### EXERCISE INPUTS

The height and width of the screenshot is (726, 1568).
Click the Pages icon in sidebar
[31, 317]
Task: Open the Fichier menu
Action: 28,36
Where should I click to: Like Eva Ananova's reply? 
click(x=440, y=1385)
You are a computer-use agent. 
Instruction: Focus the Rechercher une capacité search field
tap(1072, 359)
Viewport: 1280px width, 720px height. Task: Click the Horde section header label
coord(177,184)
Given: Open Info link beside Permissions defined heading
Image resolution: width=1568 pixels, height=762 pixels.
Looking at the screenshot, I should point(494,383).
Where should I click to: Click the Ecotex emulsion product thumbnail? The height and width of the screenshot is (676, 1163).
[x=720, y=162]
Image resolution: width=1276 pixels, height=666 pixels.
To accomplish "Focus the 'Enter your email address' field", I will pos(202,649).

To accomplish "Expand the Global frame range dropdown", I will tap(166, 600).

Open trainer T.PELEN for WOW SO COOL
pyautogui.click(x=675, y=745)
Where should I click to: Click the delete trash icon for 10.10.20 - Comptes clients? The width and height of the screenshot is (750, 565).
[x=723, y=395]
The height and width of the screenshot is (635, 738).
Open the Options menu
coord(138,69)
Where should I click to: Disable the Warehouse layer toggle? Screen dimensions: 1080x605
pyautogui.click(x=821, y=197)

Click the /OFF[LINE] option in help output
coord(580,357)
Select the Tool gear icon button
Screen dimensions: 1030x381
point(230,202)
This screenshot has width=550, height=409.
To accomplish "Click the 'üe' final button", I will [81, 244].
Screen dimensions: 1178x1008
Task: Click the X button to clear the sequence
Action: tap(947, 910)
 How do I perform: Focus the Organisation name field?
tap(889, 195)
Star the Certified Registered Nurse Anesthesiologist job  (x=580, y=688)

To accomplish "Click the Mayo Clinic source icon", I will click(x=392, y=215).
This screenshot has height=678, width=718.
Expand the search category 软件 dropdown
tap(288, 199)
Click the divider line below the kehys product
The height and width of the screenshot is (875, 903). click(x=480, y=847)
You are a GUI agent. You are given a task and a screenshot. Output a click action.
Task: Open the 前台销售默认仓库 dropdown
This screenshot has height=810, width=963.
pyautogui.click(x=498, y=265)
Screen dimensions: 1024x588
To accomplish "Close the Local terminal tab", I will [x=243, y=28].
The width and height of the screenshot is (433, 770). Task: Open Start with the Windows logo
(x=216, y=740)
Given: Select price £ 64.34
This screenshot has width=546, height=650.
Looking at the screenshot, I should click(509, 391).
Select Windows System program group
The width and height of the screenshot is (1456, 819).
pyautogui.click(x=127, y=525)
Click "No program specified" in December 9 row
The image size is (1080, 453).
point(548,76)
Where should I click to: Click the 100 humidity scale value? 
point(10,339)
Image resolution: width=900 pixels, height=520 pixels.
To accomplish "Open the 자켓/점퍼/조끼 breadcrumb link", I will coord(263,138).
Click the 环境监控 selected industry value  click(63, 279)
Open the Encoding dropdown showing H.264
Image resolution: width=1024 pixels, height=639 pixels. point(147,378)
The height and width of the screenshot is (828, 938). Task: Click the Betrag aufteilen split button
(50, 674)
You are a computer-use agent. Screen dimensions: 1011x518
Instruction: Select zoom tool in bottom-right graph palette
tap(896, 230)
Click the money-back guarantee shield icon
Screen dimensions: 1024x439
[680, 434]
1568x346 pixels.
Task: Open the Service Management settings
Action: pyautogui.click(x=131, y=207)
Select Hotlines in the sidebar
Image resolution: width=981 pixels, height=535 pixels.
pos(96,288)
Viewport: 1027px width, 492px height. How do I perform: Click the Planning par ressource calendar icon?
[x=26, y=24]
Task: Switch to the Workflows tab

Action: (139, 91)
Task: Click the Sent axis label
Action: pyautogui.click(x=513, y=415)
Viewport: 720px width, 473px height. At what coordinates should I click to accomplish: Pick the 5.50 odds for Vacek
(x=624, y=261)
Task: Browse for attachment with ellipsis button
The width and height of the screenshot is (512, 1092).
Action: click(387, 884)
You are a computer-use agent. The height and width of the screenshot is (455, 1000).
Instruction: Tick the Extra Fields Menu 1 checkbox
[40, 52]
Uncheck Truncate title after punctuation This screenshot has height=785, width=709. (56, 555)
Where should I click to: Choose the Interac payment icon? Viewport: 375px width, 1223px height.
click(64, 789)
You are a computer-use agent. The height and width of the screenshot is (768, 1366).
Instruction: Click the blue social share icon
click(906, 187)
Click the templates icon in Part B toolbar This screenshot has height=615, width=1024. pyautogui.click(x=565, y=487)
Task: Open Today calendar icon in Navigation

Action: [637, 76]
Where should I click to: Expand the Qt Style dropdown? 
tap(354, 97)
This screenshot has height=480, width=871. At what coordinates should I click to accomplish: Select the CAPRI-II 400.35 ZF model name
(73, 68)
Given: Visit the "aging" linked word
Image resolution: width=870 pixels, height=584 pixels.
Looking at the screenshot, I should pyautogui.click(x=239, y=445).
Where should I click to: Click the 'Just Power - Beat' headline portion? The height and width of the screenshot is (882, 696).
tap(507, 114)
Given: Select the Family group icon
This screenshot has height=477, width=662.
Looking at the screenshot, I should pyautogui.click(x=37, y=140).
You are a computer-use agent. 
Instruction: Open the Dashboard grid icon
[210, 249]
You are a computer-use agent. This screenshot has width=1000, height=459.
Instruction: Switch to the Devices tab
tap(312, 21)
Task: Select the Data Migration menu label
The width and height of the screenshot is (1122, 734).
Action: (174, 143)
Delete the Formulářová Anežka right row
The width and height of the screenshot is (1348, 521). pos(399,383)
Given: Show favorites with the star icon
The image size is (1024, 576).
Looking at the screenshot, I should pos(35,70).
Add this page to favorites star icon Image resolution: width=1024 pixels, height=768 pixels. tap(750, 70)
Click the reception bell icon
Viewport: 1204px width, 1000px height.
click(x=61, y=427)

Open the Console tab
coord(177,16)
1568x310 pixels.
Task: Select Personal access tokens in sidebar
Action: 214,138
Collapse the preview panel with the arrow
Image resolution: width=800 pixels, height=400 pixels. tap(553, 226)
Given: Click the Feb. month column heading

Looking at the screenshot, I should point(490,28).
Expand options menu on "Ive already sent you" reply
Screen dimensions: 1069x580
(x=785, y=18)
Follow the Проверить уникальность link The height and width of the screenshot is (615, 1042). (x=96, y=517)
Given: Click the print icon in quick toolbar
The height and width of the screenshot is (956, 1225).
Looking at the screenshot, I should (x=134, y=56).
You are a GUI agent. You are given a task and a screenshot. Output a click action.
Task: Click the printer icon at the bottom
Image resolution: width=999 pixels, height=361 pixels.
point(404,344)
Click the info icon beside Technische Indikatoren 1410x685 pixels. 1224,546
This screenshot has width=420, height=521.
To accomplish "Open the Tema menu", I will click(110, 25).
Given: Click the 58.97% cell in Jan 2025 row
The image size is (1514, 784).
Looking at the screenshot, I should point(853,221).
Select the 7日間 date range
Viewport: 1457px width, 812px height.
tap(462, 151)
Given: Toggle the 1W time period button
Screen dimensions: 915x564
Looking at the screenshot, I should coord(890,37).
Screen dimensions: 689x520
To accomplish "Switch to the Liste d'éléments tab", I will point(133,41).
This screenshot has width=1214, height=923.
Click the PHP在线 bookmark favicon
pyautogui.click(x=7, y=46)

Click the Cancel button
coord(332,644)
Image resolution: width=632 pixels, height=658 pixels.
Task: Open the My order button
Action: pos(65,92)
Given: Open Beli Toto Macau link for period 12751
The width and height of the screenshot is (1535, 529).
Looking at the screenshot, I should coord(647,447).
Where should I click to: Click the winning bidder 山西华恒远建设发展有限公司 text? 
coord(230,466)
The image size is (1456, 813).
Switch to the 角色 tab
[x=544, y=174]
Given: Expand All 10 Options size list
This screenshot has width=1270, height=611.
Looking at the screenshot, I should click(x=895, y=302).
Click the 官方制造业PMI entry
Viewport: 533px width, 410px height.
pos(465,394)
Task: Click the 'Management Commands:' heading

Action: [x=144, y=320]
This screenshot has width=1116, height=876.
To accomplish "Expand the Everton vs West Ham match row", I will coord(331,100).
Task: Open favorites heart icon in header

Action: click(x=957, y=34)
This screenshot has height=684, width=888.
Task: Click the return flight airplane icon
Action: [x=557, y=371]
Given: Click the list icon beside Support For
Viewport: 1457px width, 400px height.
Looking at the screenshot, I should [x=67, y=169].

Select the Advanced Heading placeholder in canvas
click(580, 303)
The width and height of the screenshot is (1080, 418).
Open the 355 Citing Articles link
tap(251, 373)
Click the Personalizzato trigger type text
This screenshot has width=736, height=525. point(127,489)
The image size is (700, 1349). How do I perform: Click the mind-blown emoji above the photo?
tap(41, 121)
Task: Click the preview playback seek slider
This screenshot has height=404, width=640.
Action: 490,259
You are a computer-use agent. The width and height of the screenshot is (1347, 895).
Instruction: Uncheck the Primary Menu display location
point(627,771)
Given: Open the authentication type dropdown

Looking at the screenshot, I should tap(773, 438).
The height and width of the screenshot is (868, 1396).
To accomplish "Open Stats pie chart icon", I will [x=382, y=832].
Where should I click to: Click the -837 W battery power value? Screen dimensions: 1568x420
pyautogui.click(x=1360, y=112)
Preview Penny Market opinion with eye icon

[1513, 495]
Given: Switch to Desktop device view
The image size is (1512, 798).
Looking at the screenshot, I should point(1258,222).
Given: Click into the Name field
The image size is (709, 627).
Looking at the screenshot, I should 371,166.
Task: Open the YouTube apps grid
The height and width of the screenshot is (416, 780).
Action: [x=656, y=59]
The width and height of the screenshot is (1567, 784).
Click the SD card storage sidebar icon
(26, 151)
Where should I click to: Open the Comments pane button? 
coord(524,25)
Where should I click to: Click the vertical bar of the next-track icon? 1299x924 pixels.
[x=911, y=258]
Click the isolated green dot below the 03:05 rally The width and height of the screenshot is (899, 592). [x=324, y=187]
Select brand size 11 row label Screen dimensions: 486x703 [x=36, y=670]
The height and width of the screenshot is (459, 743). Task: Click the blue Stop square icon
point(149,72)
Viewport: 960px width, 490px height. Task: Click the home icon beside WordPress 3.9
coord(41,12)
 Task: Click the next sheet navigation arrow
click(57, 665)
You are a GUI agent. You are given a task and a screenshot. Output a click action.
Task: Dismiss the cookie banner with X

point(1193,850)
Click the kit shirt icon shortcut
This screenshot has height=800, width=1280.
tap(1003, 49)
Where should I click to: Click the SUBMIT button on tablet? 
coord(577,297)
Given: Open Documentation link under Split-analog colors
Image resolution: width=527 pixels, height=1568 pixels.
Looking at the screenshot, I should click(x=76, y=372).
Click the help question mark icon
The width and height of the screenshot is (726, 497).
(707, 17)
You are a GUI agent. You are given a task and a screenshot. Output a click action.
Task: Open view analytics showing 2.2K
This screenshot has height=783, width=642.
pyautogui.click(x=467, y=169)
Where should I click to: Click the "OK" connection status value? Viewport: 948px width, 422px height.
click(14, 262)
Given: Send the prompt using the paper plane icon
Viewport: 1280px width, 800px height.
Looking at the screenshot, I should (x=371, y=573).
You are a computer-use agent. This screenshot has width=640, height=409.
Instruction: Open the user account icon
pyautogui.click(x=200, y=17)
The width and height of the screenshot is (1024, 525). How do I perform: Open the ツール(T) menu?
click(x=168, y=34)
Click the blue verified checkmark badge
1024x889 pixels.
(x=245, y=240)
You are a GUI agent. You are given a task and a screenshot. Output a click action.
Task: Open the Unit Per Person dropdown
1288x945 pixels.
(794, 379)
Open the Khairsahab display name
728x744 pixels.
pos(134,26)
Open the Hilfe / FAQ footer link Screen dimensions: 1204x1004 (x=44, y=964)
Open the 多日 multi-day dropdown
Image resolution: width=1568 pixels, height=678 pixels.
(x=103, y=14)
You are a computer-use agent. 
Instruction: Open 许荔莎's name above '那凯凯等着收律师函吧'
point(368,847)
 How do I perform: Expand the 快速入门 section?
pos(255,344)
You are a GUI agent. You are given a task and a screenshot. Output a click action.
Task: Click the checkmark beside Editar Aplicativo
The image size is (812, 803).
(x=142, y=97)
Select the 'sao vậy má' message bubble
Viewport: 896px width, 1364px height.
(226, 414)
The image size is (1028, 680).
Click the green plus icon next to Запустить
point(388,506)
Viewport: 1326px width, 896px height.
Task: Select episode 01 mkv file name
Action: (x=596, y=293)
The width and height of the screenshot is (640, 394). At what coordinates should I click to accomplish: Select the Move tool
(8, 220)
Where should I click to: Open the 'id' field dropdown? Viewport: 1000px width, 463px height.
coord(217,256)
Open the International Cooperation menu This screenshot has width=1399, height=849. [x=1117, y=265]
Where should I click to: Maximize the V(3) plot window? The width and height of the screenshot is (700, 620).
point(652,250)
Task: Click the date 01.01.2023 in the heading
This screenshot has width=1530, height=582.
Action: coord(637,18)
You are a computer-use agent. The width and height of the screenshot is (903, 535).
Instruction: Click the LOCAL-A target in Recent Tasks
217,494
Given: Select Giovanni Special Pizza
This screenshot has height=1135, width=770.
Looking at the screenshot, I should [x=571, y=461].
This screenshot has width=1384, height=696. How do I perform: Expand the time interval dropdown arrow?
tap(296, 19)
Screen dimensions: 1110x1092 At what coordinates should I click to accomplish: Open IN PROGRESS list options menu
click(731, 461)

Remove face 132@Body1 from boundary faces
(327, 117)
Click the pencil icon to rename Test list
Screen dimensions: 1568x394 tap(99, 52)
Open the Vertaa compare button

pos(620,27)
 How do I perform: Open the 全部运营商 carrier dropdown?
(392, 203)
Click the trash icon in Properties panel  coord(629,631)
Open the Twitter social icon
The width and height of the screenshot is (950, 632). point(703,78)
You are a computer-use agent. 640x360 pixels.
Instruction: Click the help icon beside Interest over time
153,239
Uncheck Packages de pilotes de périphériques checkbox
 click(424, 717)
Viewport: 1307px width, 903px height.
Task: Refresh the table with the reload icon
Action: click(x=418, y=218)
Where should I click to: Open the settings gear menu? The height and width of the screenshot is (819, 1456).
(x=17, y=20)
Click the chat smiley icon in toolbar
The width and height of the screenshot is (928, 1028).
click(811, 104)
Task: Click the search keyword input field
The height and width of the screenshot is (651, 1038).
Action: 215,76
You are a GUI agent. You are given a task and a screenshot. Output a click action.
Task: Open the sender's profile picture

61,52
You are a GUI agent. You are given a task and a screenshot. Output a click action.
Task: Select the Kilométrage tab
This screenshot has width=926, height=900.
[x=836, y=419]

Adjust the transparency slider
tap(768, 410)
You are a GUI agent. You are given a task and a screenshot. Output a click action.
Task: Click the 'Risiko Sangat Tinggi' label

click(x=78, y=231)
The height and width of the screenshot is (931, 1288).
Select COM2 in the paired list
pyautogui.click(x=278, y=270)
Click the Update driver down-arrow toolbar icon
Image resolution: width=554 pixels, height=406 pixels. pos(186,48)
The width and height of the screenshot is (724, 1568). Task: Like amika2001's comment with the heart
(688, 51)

######

YOUR INSTRUCTIONS ▸ Copy out all lines from the records where the word "range" appears.

OUTPUT FOR THIS TASK ▸
To accomplish "Expand the Global frame range dropdown", I will tap(166, 600).
Select the 7日間 date range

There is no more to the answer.